DATA PROVIDED Block Start
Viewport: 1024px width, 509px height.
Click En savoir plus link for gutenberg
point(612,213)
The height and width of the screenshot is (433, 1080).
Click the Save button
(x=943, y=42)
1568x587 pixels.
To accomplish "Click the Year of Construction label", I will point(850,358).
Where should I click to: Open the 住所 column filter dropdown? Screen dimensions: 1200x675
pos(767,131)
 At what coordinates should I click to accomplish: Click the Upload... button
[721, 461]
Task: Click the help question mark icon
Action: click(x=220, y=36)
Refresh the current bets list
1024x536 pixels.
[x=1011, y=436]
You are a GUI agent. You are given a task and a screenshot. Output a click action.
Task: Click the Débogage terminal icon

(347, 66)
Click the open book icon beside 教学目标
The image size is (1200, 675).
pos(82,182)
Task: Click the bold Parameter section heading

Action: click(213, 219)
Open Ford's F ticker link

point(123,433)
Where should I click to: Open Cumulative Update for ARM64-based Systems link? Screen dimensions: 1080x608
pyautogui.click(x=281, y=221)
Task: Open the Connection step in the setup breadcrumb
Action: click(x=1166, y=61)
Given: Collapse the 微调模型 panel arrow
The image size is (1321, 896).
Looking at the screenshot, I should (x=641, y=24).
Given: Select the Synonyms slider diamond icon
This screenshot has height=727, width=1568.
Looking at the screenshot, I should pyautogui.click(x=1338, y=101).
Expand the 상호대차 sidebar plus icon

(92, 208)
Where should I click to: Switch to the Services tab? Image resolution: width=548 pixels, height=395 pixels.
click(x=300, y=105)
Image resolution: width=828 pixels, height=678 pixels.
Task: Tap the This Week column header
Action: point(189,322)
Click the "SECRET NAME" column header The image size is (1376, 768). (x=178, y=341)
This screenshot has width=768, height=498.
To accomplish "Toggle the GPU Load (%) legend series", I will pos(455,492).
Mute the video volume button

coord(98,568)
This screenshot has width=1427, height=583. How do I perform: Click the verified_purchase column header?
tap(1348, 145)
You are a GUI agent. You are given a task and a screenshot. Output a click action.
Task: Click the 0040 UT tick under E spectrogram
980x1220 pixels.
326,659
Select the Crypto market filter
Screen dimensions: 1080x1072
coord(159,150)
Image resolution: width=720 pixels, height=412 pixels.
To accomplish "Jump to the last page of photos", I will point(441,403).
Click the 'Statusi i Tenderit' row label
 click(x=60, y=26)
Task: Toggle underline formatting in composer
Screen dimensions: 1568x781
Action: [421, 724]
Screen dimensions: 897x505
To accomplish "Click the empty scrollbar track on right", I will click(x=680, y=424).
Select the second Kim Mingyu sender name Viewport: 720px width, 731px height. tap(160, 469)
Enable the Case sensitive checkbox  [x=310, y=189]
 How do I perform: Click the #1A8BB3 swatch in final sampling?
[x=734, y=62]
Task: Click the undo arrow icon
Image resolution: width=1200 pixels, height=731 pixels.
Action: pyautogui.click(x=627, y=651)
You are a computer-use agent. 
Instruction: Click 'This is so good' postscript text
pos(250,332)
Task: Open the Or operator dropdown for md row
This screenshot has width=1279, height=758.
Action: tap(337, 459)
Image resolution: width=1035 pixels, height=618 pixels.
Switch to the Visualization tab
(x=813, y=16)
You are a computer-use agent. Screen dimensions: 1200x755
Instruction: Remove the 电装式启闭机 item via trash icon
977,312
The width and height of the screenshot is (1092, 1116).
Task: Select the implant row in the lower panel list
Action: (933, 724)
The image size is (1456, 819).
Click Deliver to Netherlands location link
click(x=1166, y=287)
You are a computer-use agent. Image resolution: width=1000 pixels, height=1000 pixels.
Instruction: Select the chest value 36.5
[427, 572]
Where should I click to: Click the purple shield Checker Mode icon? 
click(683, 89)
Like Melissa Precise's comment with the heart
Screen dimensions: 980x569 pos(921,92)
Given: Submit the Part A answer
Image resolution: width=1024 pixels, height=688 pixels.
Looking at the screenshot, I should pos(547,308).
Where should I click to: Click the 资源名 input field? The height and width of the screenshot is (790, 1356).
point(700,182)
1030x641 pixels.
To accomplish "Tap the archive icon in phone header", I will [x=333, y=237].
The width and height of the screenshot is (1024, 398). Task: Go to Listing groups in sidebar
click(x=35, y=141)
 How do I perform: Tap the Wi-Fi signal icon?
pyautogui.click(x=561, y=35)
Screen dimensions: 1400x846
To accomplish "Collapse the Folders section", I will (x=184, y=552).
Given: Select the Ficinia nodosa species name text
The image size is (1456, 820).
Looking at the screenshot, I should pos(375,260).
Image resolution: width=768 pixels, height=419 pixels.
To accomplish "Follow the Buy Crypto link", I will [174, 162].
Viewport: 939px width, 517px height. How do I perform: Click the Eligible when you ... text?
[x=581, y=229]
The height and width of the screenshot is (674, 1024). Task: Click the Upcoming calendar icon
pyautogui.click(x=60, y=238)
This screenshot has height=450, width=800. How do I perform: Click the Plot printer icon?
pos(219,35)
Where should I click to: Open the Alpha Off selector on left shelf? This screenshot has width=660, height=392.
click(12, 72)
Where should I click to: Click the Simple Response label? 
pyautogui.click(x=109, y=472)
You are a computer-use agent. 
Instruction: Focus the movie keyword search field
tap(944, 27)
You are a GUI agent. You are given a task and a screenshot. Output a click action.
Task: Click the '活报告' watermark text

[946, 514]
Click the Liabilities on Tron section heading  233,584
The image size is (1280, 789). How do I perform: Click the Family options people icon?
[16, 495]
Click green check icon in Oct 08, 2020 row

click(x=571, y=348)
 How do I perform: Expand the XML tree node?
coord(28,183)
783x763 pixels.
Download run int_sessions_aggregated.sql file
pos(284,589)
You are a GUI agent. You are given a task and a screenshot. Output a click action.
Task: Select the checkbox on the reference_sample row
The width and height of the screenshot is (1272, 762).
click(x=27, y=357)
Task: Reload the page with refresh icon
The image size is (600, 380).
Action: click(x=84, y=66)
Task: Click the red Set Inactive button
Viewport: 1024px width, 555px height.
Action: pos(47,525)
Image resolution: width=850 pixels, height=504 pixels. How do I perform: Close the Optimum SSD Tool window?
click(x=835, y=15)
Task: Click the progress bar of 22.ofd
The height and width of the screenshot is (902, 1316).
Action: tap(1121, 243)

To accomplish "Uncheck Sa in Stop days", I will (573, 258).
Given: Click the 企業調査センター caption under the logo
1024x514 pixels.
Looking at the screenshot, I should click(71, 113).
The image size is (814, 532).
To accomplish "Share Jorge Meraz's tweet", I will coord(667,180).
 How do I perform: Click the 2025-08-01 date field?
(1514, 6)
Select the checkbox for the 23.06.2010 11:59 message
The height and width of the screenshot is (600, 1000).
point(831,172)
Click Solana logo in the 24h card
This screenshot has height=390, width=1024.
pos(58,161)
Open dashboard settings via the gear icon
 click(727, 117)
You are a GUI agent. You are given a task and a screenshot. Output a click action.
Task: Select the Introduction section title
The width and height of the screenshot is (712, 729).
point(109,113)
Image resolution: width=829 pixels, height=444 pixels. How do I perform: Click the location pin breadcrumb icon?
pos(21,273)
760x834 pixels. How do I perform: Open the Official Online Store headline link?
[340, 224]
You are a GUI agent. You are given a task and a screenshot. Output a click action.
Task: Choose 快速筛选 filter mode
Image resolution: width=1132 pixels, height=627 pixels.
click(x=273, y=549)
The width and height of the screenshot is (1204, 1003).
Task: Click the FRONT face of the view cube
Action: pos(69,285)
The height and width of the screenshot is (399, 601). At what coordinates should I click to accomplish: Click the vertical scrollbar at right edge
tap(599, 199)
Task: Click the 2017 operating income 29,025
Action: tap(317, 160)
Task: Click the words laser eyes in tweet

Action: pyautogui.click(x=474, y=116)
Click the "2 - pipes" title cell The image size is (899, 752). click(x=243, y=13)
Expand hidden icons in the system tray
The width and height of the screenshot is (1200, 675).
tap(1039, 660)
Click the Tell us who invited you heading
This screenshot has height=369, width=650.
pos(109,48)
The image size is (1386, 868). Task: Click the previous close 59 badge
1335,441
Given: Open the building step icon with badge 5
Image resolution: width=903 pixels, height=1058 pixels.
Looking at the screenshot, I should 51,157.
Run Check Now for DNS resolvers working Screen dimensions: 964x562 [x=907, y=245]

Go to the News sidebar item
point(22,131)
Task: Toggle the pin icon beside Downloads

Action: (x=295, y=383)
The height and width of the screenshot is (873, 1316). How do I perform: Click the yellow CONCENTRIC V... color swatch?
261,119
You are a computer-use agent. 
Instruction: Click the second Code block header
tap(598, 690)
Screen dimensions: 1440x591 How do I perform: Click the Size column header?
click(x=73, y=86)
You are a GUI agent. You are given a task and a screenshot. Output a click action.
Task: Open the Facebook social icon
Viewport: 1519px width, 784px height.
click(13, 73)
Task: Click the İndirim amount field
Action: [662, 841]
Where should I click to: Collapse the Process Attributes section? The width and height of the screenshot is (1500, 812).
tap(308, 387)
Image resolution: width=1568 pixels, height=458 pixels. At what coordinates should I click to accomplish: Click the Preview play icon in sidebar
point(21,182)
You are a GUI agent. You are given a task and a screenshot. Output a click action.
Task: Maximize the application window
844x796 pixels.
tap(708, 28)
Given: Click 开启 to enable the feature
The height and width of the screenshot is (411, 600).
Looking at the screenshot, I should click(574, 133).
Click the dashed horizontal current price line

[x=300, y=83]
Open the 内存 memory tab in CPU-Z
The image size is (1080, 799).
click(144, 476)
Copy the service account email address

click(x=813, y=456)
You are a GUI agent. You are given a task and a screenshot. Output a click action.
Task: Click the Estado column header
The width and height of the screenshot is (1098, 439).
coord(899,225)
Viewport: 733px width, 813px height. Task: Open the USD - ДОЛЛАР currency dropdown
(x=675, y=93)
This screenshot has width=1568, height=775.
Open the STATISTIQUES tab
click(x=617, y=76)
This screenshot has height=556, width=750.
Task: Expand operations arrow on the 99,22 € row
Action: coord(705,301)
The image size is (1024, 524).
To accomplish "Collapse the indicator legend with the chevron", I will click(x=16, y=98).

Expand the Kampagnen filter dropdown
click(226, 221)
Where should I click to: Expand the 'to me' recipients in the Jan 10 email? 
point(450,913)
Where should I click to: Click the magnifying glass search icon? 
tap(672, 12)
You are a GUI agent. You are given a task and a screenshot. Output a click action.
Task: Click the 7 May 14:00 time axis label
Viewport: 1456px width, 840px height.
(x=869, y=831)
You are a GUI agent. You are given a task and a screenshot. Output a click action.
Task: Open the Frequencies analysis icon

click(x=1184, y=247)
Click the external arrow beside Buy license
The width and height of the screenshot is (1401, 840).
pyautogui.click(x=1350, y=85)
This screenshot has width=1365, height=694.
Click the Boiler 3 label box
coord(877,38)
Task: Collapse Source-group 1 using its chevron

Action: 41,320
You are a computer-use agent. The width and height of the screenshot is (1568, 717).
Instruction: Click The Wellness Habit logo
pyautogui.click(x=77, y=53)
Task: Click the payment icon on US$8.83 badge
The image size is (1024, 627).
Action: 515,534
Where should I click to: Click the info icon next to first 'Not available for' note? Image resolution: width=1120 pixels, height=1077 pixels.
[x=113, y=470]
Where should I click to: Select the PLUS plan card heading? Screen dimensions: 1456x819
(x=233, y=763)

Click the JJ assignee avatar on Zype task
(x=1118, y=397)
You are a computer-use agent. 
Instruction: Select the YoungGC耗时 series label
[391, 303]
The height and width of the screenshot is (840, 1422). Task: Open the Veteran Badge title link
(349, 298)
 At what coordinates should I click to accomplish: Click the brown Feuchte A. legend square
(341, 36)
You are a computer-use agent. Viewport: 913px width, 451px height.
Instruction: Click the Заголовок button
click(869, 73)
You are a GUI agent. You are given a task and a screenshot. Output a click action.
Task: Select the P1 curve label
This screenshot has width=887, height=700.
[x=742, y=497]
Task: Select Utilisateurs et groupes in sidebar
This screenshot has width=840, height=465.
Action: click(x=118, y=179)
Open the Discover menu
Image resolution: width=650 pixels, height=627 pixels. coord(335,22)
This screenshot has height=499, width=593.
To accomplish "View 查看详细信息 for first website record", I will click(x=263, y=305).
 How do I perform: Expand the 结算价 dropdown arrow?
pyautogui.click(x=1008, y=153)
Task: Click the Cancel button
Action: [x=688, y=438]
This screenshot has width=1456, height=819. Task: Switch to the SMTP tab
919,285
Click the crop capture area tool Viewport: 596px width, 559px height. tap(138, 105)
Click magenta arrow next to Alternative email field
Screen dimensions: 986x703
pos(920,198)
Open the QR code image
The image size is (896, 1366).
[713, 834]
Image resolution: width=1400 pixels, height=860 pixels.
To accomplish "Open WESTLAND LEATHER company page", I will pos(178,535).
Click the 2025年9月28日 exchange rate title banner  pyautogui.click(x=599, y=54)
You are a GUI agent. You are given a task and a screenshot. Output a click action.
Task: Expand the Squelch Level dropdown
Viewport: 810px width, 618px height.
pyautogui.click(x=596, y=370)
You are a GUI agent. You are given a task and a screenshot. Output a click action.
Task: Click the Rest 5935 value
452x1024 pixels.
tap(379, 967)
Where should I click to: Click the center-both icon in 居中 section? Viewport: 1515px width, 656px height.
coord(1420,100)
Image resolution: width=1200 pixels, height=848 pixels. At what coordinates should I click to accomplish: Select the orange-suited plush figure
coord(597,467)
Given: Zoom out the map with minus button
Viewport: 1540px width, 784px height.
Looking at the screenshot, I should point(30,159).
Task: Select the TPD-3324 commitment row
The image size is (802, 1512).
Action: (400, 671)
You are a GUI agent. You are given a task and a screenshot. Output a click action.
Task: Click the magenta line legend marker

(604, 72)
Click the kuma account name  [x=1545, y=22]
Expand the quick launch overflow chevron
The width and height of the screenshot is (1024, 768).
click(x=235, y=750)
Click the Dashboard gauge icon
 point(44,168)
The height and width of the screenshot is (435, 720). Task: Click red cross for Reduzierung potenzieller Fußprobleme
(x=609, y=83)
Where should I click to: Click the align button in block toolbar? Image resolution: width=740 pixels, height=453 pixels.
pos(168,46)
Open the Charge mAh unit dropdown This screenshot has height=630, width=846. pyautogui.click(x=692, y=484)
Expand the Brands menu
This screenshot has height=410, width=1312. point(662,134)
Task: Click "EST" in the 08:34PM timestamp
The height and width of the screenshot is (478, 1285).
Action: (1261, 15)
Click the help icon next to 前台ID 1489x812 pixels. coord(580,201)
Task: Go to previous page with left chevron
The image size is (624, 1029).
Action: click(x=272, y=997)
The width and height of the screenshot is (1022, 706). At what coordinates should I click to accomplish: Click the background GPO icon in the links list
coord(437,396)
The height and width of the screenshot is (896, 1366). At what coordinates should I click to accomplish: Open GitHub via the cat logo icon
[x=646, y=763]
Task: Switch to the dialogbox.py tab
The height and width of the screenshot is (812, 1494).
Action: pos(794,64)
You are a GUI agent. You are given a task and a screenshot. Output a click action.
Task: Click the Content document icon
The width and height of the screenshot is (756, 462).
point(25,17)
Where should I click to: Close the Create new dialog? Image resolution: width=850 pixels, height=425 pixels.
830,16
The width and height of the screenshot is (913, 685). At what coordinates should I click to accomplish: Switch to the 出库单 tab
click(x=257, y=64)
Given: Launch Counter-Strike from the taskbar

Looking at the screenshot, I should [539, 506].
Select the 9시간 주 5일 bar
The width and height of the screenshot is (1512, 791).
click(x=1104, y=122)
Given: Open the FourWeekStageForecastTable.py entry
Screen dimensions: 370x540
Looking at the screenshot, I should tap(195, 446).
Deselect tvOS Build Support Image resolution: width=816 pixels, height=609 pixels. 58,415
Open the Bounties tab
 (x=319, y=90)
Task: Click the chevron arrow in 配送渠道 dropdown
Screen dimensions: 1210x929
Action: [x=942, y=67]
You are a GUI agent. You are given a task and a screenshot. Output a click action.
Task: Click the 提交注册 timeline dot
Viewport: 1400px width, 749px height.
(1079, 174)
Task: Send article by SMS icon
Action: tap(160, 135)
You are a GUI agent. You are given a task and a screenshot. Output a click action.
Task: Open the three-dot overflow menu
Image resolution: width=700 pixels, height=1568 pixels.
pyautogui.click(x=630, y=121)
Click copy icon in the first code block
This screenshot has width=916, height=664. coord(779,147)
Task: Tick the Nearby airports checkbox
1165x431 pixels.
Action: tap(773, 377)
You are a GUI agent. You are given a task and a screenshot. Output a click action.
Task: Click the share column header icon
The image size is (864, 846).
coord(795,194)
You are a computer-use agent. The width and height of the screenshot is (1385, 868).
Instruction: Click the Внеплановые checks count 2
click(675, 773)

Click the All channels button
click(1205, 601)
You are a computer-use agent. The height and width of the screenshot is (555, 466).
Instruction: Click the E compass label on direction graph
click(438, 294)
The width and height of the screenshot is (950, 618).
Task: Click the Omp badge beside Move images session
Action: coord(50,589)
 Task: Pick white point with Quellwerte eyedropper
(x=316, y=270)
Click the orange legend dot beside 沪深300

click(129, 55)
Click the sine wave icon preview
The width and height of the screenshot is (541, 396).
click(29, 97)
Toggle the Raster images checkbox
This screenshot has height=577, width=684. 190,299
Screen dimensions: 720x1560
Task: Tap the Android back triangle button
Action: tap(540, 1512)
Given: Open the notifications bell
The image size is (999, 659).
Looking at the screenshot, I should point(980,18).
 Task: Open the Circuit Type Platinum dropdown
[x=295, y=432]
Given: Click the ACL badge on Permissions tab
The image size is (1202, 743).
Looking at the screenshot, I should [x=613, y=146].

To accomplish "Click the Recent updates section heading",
DATA PROVIDED Block End
- WORK REQUIRED: Given the data above, transcribe exactly the lines from the one containing "This screenshot has width=887, height=700." down to the one containing "Click the 2025年9月28日", and no others.

- OUTPUT OF THE TASK:
This screenshot has width=887, height=700.
[x=742, y=497]
Task: Select Utilisateurs et groupes in sidebar
This screenshot has width=840, height=465.
Action: click(x=118, y=179)
Open the Discover menu
Image resolution: width=650 pixels, height=627 pixels. coord(335,22)
This screenshot has height=499, width=593.
To accomplish "View 查看详细信息 for first website record", I will click(x=263, y=305).
 How do I perform: Expand the 结算价 dropdown arrow?
pyautogui.click(x=1008, y=153)
Task: Click the Cancel button
Action: [x=688, y=438]
This screenshot has width=1456, height=819. Task: Switch to the SMTP tab
919,285
Click the crop capture area tool Viewport: 596px width, 559px height. tap(138, 105)
Click magenta arrow next to Alternative email field
Screen dimensions: 986x703
pos(920,198)
Open the QR code image
The image size is (896, 1366).
[713, 834]
Image resolution: width=1400 pixels, height=860 pixels.
To accomplish "Open WESTLAND LEATHER company page", I will pos(178,535).
Click the 2025年9月28日 exchange rate title banner  pyautogui.click(x=599, y=54)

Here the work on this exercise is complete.